急性膵炎とは胃の後ろ側にある“膵臓”という臓器に何かしらの原因により急激な炎症を起こし、膵臓内にある消化液により膵臓自身ならびに周囲臓器が消化され、みぞおちや背中に強い痛みなどが生じる状態です。慢性膵炎は膵臓が作る消化酵素の影響を受けて膵臓自体に慢性的な炎症が起こることで、細胞が変化し線維化や石灰化などが生じる病気です。進行すると膵臓の消化酵素やホルモンが適切に放出できなくなります。
原因は?
急性膵炎の主な原因としては飲酒や胆石が膵臓から出てくる消化液の通り道である膵管に詰まることで引き起こします。その他手術や内服薬の副作用、先天的な膵臓の異常や脂質異常などの病気で起こすことがあります。慢性膵炎の最も多い原因は持続する多量飲酒ですが、他にも女性に多い原因不明なこともあります。
症 状
急性膵炎の主な症状は上腹部や背中に生じる強い痛みです。この痛みは、食後やお酒を飲んだ後などに生じる傾向があります。重症化すると周囲の臓器へ悪影響を及ぼすことで動きが悪くなり、多臓器の障害を生じ血圧や意識の低下をきたし命に関わることもあります。慢性膵炎の症状としては腹痛が最も多くみられます。痛みの特徴としては、食事をした数時間後に現れることが多く、アルコールや脂肪摂取が引き金になります。その他吐き気や嘔吐を伴うことがあります。
治療方法
急性膵炎では軽症の場合点滴や消化酵素の働きを抑える薬を使用します。また状態に応じて鎮痛剤や抗生剤を使用することがあります。重症化した場合炎症が全身に及んでさまざまな臓器の機能が低下してしまうことがあるため、人工呼吸器や透析療法など集中治療室での治療が必要になる可能性もあります。なお原因が結石による詰まりであれば内視鏡にて除去することがあります。
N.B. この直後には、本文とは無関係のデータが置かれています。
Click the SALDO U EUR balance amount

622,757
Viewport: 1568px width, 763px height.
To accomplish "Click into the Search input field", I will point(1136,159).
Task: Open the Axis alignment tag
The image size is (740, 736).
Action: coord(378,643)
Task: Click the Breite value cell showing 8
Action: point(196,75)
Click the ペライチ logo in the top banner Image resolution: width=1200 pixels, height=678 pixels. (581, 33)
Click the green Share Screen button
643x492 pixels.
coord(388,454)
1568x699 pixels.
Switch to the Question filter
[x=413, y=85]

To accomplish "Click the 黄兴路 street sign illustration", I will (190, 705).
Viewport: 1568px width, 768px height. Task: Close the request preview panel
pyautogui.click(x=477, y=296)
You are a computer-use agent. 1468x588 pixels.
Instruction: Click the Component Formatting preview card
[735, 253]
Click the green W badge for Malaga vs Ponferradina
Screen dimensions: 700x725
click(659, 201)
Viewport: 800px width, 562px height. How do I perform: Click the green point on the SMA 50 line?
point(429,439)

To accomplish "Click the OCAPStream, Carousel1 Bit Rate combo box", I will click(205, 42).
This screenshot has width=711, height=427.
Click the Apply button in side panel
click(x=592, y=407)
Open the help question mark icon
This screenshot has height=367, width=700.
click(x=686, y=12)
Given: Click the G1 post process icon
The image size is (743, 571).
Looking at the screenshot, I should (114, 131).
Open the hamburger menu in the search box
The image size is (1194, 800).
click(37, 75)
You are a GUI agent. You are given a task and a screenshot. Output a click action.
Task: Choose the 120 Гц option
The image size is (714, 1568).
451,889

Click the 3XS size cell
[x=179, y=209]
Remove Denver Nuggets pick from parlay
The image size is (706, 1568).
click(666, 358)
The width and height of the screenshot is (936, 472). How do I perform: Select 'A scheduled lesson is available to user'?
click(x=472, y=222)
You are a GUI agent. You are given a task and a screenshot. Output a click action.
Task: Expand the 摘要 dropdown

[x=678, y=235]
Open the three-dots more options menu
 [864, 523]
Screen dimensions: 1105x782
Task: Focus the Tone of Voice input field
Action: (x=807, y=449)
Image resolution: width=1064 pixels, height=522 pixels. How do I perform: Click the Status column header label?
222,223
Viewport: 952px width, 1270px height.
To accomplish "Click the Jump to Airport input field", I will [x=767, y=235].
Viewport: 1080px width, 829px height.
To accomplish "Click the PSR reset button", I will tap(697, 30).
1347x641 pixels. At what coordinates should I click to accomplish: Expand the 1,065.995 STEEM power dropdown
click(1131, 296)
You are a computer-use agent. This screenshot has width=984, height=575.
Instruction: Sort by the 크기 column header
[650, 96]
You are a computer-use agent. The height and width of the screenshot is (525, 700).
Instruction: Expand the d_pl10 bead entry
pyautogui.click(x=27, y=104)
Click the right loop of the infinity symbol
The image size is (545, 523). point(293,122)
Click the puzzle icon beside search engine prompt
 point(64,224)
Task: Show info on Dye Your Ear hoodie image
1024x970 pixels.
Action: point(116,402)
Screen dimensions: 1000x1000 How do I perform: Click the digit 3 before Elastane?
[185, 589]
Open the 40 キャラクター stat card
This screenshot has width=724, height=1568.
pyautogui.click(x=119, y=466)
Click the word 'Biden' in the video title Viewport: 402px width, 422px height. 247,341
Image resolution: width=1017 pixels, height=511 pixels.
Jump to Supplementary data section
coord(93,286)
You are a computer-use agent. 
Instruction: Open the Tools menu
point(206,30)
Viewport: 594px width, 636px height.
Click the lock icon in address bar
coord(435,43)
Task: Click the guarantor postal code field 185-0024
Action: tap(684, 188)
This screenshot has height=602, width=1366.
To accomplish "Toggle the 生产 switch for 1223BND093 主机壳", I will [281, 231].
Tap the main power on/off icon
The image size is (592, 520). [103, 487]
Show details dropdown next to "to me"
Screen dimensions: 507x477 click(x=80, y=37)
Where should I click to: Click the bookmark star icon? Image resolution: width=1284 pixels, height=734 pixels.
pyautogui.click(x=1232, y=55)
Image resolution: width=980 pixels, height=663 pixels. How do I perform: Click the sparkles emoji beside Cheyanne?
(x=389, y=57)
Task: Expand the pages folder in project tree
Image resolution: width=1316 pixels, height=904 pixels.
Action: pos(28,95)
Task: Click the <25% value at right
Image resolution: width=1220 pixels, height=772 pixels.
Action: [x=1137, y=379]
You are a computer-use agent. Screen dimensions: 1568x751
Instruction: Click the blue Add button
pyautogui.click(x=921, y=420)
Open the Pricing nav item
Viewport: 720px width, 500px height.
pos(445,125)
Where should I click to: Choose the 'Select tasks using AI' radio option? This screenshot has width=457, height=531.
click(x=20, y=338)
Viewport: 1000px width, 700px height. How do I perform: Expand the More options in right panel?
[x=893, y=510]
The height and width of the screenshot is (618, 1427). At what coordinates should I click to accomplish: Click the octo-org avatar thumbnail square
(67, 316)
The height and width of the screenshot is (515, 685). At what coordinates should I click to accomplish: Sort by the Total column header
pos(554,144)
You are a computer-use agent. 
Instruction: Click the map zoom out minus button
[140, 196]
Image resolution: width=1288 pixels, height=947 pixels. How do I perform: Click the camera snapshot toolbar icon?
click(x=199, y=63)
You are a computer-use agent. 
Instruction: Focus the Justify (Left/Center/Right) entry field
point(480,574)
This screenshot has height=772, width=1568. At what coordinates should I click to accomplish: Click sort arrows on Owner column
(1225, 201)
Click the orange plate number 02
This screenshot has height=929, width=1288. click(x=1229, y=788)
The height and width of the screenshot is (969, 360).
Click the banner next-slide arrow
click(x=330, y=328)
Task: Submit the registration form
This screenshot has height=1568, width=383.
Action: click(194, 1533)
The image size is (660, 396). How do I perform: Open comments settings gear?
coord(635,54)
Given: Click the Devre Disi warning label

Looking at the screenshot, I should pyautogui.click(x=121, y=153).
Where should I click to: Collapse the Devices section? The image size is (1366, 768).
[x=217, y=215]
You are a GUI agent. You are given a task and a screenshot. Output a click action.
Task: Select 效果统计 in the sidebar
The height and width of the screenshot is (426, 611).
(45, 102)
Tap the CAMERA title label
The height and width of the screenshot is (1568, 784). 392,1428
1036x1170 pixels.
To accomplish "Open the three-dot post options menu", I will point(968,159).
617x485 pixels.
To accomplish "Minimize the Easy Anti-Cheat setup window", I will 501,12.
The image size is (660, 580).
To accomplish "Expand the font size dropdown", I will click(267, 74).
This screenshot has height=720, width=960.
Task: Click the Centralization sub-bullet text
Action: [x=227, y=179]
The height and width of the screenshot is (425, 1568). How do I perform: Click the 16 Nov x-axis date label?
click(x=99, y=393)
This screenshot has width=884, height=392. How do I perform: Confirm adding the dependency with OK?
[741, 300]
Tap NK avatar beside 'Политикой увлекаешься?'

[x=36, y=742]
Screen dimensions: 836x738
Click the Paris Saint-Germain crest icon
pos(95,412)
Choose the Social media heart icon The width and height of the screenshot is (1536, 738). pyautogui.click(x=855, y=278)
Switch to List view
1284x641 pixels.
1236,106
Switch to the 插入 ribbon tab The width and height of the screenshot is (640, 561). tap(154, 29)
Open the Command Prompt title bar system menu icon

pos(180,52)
慢性膵炎では禁酒や脂肪制限食といった生活習慣の見直しや痛みが強い場合には鎮痛剤を使用します。病状の進行により消化酵素やホルモンの分泌ができなくなった場合には薬剤にて補充することがあります。また慢性膵炎の経過中に膵管内に結石ができることがありますが、それによる痛み等がみられた場合には内視鏡や手術で除去することがあります。